The second film released under the VSP banner, in association with Magnolia Pictures, was the 2021 British film Censor, directed by Prano Bailey-Bond. Pre-production on a new feature film by VSP is scheduled to begin in late 2021.

In December 2023, Vinegar Syndrome announced a new sub-label Cinématographe, named after the early motion picture system pioneered by the Lumière brothers. Intended to "fill gaps in the canon of American cinema", the first two releases under the label were announced for pre-order in January 2024: a 4K/Blu-ray combo pack of Little Darlings and a Blu-ray of Red Rock West.

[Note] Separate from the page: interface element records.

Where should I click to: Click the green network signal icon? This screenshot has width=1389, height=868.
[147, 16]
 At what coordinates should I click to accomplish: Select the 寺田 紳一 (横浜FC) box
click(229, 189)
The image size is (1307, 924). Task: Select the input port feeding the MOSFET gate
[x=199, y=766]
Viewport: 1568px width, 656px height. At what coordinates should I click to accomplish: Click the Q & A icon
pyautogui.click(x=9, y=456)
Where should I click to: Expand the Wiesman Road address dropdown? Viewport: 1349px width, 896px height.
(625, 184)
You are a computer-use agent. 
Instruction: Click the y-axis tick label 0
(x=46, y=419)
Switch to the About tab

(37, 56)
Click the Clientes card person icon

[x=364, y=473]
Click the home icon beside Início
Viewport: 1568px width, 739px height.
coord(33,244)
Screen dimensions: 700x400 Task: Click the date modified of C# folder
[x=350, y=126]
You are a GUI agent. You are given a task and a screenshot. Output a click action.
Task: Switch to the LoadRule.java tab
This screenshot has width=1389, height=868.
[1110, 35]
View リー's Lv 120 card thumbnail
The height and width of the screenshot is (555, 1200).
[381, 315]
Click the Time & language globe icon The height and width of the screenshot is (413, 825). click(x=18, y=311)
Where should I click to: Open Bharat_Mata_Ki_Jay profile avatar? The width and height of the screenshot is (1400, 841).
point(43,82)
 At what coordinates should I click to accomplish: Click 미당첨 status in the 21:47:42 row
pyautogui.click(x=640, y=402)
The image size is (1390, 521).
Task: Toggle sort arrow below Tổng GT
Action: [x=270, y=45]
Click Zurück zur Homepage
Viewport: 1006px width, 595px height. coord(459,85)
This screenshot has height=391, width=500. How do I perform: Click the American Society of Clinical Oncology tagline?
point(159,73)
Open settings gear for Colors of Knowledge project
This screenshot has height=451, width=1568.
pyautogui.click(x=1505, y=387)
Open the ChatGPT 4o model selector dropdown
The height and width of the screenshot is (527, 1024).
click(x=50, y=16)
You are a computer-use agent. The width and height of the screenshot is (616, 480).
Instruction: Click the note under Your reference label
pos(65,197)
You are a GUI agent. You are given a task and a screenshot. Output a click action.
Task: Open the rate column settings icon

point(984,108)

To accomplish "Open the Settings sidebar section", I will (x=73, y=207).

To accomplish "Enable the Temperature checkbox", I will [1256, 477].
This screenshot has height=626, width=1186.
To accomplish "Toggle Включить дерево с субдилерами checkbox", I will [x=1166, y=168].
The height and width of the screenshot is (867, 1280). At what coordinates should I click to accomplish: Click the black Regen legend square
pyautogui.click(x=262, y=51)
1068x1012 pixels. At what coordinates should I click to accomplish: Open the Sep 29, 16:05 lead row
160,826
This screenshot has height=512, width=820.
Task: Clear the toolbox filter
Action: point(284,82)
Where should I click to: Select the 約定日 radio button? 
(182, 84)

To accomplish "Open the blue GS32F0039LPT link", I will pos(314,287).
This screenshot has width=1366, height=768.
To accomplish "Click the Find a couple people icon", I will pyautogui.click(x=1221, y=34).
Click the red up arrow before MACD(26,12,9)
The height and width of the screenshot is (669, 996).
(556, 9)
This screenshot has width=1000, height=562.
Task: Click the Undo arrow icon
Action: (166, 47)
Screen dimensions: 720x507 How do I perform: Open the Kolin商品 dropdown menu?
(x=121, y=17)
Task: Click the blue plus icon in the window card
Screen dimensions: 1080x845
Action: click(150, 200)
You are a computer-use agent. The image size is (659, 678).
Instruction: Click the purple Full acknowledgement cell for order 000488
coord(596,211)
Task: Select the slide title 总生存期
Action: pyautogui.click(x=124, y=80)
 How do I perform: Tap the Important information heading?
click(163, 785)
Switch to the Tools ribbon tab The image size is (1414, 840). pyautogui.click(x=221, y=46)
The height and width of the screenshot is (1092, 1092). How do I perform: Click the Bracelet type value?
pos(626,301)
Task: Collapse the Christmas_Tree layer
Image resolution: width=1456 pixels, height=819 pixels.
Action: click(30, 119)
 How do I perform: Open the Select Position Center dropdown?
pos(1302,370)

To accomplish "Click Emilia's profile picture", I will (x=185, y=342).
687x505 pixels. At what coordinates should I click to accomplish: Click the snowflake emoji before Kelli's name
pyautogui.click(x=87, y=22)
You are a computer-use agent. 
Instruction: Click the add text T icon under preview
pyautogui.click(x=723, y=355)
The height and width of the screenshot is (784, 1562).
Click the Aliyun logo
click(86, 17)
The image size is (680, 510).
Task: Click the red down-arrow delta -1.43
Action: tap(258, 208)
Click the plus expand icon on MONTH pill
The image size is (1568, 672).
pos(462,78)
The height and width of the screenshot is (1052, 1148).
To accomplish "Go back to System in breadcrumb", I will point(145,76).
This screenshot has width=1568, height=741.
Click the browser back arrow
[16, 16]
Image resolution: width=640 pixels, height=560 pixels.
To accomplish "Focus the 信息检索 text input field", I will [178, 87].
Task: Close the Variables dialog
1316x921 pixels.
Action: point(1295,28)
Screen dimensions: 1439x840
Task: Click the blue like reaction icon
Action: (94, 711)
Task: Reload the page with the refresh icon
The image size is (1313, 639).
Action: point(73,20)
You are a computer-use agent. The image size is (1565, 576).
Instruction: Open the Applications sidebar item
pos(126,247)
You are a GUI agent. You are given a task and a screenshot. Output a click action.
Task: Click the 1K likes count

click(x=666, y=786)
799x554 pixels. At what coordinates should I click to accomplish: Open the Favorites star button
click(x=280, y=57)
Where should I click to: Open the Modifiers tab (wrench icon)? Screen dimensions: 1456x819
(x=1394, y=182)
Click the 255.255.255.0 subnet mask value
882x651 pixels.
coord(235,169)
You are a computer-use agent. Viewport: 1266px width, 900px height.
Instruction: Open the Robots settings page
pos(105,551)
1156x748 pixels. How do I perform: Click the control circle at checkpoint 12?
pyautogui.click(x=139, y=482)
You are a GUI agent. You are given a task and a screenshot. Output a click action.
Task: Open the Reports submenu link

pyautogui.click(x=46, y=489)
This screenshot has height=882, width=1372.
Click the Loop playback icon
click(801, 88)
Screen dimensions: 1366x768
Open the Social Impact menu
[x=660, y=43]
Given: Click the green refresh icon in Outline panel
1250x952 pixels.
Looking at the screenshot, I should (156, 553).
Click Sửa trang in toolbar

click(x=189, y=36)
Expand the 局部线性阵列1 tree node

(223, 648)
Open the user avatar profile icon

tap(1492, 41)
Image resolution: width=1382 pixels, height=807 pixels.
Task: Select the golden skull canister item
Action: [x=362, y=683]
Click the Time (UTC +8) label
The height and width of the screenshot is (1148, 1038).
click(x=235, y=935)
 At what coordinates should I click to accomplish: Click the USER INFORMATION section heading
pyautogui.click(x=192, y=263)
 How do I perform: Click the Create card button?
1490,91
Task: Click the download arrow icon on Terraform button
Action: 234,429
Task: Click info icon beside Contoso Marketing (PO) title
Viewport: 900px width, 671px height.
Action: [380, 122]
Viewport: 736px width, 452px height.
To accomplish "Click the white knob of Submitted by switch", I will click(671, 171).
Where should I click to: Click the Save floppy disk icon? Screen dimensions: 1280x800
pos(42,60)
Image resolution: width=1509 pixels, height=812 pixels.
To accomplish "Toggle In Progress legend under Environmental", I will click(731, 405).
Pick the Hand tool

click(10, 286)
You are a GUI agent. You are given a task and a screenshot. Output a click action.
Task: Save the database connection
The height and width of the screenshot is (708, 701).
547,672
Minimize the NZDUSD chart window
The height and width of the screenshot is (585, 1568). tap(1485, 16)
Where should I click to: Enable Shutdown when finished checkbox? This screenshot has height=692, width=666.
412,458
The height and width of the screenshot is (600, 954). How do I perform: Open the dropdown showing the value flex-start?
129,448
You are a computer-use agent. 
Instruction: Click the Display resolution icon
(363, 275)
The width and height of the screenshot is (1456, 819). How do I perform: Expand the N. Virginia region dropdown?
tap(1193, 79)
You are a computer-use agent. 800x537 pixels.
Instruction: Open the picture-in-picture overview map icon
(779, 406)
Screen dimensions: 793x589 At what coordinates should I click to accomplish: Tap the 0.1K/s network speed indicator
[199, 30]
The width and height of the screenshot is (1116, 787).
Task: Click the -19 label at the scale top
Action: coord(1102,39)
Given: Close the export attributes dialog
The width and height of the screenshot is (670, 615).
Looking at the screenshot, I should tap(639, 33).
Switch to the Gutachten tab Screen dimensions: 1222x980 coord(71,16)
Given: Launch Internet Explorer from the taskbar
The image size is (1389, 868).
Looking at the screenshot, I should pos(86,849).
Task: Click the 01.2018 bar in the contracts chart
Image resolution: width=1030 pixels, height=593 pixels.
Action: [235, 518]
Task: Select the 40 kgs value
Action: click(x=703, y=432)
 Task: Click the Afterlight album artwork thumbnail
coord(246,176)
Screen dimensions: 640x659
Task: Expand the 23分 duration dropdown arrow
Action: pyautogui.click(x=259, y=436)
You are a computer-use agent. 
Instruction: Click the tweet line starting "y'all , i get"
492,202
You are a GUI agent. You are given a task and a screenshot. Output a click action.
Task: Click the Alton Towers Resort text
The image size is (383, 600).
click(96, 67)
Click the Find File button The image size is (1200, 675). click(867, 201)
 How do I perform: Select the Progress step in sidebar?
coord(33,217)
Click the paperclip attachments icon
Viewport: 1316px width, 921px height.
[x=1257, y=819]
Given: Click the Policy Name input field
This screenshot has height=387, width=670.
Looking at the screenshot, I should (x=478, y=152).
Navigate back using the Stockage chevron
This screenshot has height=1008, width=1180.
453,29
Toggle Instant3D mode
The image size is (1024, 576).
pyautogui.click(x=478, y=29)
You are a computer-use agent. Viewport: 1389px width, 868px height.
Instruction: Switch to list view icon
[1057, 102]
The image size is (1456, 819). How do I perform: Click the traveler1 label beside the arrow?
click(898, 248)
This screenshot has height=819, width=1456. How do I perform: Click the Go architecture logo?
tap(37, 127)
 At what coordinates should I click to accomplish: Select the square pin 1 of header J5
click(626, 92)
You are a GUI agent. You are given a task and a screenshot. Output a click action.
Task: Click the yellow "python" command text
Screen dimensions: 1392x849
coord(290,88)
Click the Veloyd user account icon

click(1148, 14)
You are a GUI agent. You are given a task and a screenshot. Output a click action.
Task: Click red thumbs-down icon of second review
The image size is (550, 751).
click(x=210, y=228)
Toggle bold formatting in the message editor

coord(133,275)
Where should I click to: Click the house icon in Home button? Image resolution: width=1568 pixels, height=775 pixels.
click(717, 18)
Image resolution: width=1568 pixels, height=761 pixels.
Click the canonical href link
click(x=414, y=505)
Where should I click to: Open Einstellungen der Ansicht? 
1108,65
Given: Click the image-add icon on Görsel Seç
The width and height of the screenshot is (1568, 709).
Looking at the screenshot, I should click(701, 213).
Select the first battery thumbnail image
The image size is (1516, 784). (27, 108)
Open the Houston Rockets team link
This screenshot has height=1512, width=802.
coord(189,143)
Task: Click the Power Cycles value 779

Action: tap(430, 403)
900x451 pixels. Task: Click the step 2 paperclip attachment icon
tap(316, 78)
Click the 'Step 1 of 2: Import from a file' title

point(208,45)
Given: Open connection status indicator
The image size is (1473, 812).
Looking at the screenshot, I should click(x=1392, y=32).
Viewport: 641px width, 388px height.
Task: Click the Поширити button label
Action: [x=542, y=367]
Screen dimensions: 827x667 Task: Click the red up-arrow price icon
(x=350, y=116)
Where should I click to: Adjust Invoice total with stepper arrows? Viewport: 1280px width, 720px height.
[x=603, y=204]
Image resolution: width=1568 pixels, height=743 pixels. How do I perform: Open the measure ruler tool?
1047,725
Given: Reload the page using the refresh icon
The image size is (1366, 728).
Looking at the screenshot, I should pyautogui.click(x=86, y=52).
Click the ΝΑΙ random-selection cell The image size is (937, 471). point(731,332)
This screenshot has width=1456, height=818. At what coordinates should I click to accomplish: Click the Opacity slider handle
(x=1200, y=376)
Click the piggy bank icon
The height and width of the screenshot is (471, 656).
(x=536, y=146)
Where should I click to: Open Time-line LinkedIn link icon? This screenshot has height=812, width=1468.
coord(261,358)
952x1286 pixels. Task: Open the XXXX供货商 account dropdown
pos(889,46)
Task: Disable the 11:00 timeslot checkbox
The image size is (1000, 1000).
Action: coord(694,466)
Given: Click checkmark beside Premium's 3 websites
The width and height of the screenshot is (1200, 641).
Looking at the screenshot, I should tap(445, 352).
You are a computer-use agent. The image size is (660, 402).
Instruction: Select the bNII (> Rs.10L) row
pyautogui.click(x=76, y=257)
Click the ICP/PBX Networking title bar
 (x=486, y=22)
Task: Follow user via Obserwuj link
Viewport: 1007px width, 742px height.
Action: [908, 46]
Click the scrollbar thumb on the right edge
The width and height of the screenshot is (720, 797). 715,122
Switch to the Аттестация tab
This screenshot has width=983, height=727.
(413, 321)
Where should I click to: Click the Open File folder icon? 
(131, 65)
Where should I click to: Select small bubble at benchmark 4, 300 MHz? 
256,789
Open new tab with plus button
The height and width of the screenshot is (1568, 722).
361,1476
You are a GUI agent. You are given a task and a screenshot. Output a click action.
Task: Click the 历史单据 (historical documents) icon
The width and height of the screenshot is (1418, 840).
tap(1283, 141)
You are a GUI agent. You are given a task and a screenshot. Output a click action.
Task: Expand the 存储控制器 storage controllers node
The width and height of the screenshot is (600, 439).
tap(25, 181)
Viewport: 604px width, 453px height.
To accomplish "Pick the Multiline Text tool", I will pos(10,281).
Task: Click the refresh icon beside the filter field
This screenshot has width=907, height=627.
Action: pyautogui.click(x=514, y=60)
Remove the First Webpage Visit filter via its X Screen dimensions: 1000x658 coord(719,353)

In 2025 the studio announced that they were releasing an extended cut in 4K of Dirty Work based on the original preview audience version of the movie, before 7 minutes of footage were edited out.

==Formats==
Vinegar Syndrome began publishing films on DVD and Blu-ray in 2013, starting with the release of the Lost Films of Herschell Gordon Lewis box set. In 2015, Chris Coffel of Bloody Disgusting ranked Vinegar Syndrome as one of the five best Blu-ray labels releasing horror films on physical media, praising the company's customer service and calling the quality of their releases "breathtaking". That same year, Matt Serafini of Dread Central wrote of Vinegar Syndrome's releases: "Vinegar Syndrome has only been on the scene for a few years, but they've proved themselves a force to be reckoned with."